D*, Gunnar Norkrans MD*, * Department of Infectious Diseases,

D.*, Gunnar Norkrans M.D.*, * Department of Infectious Diseases, Gothenburg University, Gothenburg, Sweden, † Department of Infectious Diseases, Haukeland University Hospital and Institute of Medicine, University of Bergen, Bergen, Norway, ‡ Department of Infectious Diseases, University of Southern Denmark, Odense, Denmark, § Department of Gastroenterology, Helsinki University, Helsinki, Finland, ¶ Department of Infectious Diseases, Aarhus University, Aarhus, Denmark. “
“A 50 year old man presented PI3K Inhibitor Library concentration with a 6-month history of dysphagia to solid food with an episode of food bolus obstruction. His presentation occurred on a background of cadaveric renal transplantation for polycystic kidney disease, a 30

pack year history of smoking, and mild gastro-oesophageal reflux disease for which he used a proton pump inhibitor. There was no associated weight loss. Initial gastroscopy revealed no oesophageal stricture (Figure 1a–b) and mucosal biopsies excluded eosinophilic oesophagitis. Empirical dilatation with a 16 mm Salvary Gillard bougie was initially helpful but with short-lived effect. Repeated gastroscopy for the second episode

of food bolus obstruction, again, did not show any stricture. Thus, oesophageal manometry was performed and showed incomplete relaxation of the lower oesophageal sphincter with failure SRT1720 of peristalsis of the most distal part of the oesophagus, strongly suggestive of achalasia. Pneumatic dilation of the gastroesophageal junction (GOJ) with a 30 mm balloon only provided relief for only 4 weeks and it was noted that the waist of the GOJ could not be effaced on repeated pneumatic dilation with a 35 mm balloon (Figure 1c–d). This strongly raised suspicion of pseudoachalasia. Despite reportedly “normal” high resolution computed tomography (CT) scan of the chest and abdomen (Figure 1e), endoscopic ultrasound (EUS) was performed to better visualise the GOJ, which showed an eccentric 1.5 cm wall thickening of the click here GOJ with a 2 cm adjacent mass (Figure 2a). EUS guided fine needle aspiration (Figure 2c) of both wall thickening and mass revealed large cell carcinoma with immuno-profile

suggestive with primary lung adenocarcinoma (Figure 2d). Positron emission tomography indicated the disease had metastasized to the coeliac axis and right seventh rib (Figure 2b).
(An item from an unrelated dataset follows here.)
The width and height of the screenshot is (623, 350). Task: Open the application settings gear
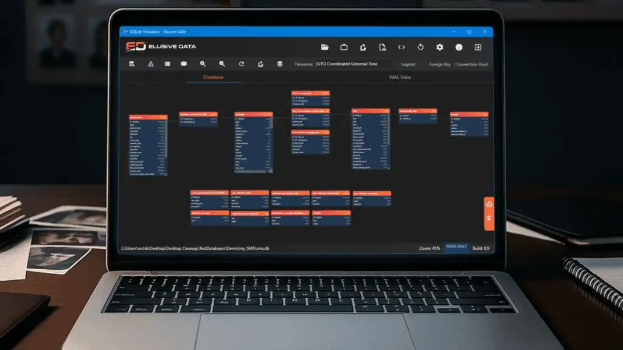pos(439,48)

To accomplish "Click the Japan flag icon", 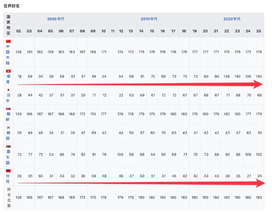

He was palliated with chemo-radiotherapy with little tumour response. Pseudoachalasia represents a significant diagnostic challenge, with clinical, radiological, manometric, and endoscopic features that may be indistinguishable from achalasia. As represented in this case, multiple diagnostic procedures may lead to inappropriate reassurance of a benign aetiology. The short-lived duration of efficacy of recurrent oesophageal dilatation as well as the failure of effacement of the GOJ on pneumatic dilatation raised suspicion of pseudoachalasia in this case, despite the normal high resolution CT scan.